Entrar en una construcción a base de materiales de cáñamo no se parece a entrar en una vivienda convencional. El confort térmico estable, la ausencia de olores químicos y la sensación acústica amortiguada evocan una experiencia distinta, casi como una nevada reciente. No es solo eficiencia energética: es otra forma de habitar.
El salto tecnológico de la construcción con cáñamo
El constructor especializado en bioconstrucción Jeff Gagnon, en el condado de Ulster, describe el cáñamo como una herramienta madura que conecta arquitectura, salud y paisaje. Su reciente experiencia con hemp lime proyectado —una mezcla de cañamiza y cal— marca un punto de inflexión: por primera vez, este sistema se aplica en Nueva York con equipamiento de última generación accesible para profesionales locales.
En noviembre de 2025, Gagnon fue el primero en utilizar un sistema de proyección adquirido por Cornell University, desarrollado en Francia y adaptado al mercado estadounidense. La compra forma parte de una inversión pública de 5 millones de dólares destinada a crear un centro de procesamiento de cáñamo industrial que funcione como laboratorio, banco de pruebas y punto de encuentro para agricultores, empresas y diseñadores.
El cuello de botella del cáñamo industrial
El problema del cáñamo no está en el campo, sino en el procesamiento posterior a la cosecha. Separar la fibra, limpiarla y convertirla en un producto homogéneo requiere maquinaria costosa y especializada.
“Sin infraestructura compartida, el sector no despega”, resume Larry Smart, profesor de mejora vegetal y referente del programa de cáñamo de Cornell.
El nuevo edificio de biomateriales en el campus Cornell AgriTech (Ginebra, Nueva York) busca cubrir ese vacío. Será un espacio adaptado a normativa, equipado con maquinaria existente y nuevos sistemas diseñados junto al sector. El objetivo: prototipar, fallar rápido, ajustar procesos y reducir riesgos para emprendedores.

Una red de apoyo regional
El sistema de proyección de hemp lime ya está operativo en el laboratorio del valle del Hudson y disponible para instaladores formados. Cornell colaborará con el Rensselaer Polytechnic Institute para completar la cadena: transformar materia prima procesada en productos constructivos listos para obra.
La respuesta local ha sido inmediata. En diciembre, una conferencia organizada por Cornell Cooperative Extension reunió a más de 90 actores del ecosistema del cáñamo: agricultores, técnicos municipales, cooperativas, inversores y colectivos vecinales. Aunque las instalaciones estarán plenamente operativas en 2029, el movimiento ya está en marcha.

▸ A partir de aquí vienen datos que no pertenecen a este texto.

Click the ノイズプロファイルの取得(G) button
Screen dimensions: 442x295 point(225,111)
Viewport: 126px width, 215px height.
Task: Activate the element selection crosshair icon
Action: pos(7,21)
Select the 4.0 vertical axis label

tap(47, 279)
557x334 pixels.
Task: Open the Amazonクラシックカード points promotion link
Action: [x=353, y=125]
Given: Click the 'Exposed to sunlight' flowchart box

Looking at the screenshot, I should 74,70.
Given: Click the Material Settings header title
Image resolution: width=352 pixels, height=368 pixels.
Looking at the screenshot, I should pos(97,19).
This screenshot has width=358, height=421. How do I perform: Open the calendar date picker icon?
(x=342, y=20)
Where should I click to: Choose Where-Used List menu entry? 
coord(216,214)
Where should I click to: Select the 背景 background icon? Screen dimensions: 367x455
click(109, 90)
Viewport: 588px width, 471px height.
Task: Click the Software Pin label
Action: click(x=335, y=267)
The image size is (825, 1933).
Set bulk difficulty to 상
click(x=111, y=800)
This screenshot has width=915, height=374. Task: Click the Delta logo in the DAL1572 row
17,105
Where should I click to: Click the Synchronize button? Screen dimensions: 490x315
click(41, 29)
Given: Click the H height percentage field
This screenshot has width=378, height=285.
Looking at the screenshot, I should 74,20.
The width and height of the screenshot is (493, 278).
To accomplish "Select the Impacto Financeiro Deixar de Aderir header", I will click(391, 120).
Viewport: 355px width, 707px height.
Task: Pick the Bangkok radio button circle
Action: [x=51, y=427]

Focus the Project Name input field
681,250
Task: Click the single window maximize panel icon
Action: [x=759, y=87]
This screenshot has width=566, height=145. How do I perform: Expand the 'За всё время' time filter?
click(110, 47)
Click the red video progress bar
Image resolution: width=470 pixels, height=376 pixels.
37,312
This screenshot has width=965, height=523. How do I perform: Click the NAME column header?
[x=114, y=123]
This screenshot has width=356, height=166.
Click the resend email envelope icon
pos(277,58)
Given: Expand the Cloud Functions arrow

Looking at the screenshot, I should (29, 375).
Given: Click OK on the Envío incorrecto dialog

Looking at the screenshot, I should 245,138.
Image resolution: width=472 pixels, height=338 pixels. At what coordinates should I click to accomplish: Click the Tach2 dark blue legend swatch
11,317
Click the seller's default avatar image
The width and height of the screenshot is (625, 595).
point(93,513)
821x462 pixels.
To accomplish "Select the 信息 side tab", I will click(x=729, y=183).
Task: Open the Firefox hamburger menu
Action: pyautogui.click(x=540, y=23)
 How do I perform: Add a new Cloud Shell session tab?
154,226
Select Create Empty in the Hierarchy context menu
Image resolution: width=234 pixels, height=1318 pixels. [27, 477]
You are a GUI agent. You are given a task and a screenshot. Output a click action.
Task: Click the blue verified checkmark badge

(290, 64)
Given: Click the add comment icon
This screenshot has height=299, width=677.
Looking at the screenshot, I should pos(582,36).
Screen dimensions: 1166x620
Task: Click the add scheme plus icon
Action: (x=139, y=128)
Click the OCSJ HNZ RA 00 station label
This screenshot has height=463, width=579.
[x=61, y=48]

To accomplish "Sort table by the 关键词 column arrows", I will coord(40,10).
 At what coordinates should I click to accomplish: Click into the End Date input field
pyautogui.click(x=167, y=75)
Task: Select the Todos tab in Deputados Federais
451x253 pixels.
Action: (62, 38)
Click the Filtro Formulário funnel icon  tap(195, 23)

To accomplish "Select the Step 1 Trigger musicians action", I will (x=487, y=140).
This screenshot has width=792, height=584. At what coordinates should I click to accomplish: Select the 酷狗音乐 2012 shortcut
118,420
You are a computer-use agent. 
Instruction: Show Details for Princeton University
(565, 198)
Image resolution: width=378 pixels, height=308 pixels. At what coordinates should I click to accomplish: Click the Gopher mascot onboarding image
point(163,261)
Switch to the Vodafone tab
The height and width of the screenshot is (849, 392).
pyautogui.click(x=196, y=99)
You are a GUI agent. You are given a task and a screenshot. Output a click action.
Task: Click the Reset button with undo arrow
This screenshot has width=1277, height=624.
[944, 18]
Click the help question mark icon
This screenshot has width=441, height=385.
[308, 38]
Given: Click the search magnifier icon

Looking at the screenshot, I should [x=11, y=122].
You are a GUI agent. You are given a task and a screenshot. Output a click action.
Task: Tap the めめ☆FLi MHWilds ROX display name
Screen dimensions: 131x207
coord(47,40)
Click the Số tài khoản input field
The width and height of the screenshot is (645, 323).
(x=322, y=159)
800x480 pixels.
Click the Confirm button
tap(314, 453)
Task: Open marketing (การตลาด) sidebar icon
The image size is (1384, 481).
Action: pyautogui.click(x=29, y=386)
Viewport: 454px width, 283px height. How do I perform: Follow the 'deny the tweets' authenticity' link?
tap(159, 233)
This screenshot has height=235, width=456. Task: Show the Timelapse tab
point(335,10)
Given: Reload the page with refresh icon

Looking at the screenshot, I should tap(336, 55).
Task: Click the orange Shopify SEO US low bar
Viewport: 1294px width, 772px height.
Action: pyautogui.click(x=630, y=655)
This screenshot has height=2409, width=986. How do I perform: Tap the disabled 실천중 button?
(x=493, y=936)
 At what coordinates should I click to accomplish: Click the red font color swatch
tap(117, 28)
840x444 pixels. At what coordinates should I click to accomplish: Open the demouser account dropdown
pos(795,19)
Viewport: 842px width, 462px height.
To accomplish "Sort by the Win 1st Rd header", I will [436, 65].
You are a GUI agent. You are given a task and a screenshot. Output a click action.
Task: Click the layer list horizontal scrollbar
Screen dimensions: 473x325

De apuesta marginal a estrategia colectiva
La construcción con cáñamo dejó de ser una apuesta individual para convertirse en una estrategia colectiva, con apoyo técnico, formación y una red de suministro regional.
Tras el auge del cannabidiol en 2018 y su colapso posterior, muchos agricultores quedaron atrapados en expectativas infladas. La legalización del cannabis recreativo en Nueva York en 2021 desvió recursos hacia variedades con THC, relegando los usos industriales. Hoy, Cornell vuelve a pivotar hacia materiales de construcción, textiles técnicos y alimentación animal, sectores más estables y coherentes con la agenda climática.
Potencial económico y ambiental
Empresas como Hempitecture ya fabrican aislamiento de cáñamo que sustituye a la fibra de vidrio convencional. Producen en Idaho, cerca de cultivos en Montana, pero contar con equipamiento clave en Nueva York podría atraer inversión, crear empleo local y cerrar el círculo entre agricultura y construcción.
El cáñamo no sustituirá todos los materiales convencionales, pero puede ocupar nichos estratégicos: rehabilitación energética, vivienda de baja altura, equipamientos públicos y autoconstrucción asistida. Su combinación de prestaciones técnicas y beneficios ambientales lo hace especialmente atractivo en climas templados y fríos.
El modelo que se gesta en Nueva York apunta a economías regionales basadas en biomateriales, con cadenas de valor cortas y conocimiento compartido. Universidades como Cornell actúan como catalizadoras, reduciendo riesgos y acelerando aprendizajes colectivos.
Si se acompaña de actualización normativa, formación profesional y una narrativa honesta, el cáñamo puede redefinir cómo se construye y para quién. Menos ruido, menos tóxicos, más confort. A veces, avanzar hacia un futuro sostenible empieza por cambiar lo que hay dentro de las paredes.